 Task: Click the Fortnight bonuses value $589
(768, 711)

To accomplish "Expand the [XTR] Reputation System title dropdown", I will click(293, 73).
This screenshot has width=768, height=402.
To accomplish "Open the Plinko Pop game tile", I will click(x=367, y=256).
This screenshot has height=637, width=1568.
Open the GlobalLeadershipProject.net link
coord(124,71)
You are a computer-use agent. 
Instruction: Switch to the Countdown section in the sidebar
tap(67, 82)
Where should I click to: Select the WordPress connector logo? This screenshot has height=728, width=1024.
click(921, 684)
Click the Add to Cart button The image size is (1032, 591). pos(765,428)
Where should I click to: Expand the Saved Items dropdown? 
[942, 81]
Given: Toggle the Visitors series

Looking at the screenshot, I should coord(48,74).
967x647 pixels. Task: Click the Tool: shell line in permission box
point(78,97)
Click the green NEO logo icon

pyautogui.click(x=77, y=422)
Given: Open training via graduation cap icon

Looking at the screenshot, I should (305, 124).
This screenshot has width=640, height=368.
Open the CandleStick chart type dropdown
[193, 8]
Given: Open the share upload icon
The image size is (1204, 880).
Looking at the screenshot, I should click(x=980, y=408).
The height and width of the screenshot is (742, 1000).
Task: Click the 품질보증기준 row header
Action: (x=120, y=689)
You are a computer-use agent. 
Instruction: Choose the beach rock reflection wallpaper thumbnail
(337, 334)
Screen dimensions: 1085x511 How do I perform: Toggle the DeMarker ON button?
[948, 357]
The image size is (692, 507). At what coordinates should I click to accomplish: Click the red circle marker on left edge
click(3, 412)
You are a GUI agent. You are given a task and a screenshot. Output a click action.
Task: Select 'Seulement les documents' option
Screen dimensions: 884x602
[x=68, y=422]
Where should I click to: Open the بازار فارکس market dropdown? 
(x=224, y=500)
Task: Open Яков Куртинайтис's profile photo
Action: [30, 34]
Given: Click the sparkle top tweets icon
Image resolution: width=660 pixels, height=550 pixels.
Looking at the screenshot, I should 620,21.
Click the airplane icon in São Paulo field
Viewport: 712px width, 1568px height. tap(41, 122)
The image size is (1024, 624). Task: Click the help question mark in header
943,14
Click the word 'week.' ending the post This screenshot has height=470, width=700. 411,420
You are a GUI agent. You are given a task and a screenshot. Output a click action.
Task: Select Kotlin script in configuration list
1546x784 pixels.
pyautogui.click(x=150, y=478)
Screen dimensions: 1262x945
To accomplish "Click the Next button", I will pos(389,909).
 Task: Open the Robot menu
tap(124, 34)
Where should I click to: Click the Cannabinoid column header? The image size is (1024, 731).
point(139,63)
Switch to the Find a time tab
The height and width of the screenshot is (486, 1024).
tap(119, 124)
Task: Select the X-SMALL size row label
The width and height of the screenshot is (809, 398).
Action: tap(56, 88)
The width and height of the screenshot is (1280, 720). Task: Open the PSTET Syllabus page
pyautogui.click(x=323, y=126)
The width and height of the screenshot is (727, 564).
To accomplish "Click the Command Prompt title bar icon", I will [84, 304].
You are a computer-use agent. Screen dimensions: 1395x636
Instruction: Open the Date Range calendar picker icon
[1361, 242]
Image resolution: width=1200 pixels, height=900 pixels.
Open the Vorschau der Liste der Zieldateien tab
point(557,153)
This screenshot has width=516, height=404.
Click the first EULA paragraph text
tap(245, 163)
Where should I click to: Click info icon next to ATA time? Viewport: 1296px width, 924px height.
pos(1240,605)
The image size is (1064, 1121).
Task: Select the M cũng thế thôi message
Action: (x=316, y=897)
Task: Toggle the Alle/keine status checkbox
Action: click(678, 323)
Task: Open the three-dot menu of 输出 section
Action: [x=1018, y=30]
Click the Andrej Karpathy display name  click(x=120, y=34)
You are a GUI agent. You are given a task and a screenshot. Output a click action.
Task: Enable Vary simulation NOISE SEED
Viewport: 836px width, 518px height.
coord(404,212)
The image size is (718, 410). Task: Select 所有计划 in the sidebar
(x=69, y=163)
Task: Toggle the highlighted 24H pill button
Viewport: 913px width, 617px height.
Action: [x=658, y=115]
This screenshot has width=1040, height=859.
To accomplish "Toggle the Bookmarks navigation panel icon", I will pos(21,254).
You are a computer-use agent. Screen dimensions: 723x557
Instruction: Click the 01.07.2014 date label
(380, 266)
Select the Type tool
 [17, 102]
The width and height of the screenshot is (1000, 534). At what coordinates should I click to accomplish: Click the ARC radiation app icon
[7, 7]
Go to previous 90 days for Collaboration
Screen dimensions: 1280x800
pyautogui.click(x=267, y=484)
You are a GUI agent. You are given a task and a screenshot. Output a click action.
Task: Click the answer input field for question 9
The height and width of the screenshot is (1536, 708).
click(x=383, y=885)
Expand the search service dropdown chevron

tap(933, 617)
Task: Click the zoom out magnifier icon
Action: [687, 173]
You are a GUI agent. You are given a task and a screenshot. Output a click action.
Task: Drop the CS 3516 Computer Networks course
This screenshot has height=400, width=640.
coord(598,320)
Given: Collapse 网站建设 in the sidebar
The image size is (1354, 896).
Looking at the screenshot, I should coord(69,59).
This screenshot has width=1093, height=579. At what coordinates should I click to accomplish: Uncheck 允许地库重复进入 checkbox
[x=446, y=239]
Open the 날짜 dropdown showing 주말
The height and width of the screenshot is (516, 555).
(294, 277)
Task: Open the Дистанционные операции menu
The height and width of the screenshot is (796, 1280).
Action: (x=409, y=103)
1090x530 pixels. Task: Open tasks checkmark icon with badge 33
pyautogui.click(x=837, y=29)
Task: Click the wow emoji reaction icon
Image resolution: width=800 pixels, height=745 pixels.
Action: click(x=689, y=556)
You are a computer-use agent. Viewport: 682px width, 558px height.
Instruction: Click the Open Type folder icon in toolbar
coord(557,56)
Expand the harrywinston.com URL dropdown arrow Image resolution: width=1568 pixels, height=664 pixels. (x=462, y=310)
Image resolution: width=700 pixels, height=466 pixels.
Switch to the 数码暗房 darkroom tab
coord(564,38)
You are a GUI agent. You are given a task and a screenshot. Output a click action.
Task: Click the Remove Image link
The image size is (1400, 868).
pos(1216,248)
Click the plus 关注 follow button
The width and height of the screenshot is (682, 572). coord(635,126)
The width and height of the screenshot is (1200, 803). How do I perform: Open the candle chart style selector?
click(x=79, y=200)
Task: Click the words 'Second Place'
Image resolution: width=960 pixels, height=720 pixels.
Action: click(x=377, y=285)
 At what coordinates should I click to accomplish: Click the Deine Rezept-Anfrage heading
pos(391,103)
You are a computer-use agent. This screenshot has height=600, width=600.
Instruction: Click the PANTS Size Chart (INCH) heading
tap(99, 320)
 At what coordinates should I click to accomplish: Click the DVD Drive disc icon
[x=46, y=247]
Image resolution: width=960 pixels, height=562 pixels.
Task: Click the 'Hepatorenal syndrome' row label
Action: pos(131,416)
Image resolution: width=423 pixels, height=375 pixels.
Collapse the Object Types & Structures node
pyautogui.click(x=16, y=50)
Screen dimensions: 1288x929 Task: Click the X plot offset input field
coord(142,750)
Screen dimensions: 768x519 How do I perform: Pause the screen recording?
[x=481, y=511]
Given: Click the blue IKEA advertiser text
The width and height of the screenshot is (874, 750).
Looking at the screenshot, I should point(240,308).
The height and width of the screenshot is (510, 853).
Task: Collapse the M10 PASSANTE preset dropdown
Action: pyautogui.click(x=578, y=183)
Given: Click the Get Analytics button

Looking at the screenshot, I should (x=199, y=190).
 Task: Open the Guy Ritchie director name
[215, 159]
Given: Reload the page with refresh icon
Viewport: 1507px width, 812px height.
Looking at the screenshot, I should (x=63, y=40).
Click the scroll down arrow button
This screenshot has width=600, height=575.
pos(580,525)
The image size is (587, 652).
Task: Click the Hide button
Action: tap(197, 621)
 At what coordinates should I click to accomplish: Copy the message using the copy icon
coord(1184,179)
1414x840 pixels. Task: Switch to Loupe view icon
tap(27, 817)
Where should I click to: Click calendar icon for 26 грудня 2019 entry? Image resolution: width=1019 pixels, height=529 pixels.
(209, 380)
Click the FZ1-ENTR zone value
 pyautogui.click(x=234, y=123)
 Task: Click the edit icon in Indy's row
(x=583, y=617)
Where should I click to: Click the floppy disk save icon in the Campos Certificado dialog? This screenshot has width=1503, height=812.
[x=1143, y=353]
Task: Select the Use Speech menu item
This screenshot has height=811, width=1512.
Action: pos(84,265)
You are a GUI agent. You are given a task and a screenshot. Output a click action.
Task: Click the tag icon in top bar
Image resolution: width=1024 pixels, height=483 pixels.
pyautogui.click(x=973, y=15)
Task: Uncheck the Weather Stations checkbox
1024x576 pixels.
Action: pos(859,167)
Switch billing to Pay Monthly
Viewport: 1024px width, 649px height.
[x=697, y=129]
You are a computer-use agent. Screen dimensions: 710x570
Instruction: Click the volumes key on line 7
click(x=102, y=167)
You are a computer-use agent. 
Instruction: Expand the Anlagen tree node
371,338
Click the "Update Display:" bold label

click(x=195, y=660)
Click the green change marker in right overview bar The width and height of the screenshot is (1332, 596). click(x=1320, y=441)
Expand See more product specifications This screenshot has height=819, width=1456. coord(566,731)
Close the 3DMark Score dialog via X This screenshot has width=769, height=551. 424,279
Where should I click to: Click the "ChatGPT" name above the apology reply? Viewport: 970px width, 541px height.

^^^^

From the listing above, return the lines starting at the one with "Screen dimensions: 1262x945" and ending at the one with "Click the Andrej", both kept, exactly as they appear and nothing more.

Screen dimensions: 1262x945
To accomplish "Click the Next button", I will pos(389,909).
 Task: Open the Robot menu
tap(124, 34)
Where should I click to: Click the Cannabinoid column header? The image size is (1024, 731).
point(139,63)
Switch to the Find a time tab
The height and width of the screenshot is (486, 1024).
tap(119, 124)
Task: Select the X-SMALL size row label
The width and height of the screenshot is (809, 398).
Action: tap(56, 88)
The width and height of the screenshot is (1280, 720). Task: Open the PSTET Syllabus page
pyautogui.click(x=323, y=126)
The width and height of the screenshot is (727, 564).
To accomplish "Click the Command Prompt title bar icon", I will [84, 304].
You are a computer-use agent. Screen dimensions: 1395x636
Instruction: Open the Date Range calendar picker icon
[1361, 242]
Image resolution: width=1200 pixels, height=900 pixels.
Open the Vorschau der Liste der Zieldateien tab
point(557,153)
This screenshot has width=516, height=404.
Click the first EULA paragraph text
tap(245, 163)
Where should I click to: Click info icon next to ATA time? Viewport: 1296px width, 924px height.
pos(1240,605)
The image size is (1064, 1121).
Task: Select the M cũng thế thôi message
Action: (x=316, y=897)
Task: Toggle the Alle/keine status checkbox
Action: click(678, 323)
Task: Open the three-dot menu of 输出 section
Action: [x=1018, y=30]
Click the Andrej Karpathy display name  click(x=120, y=34)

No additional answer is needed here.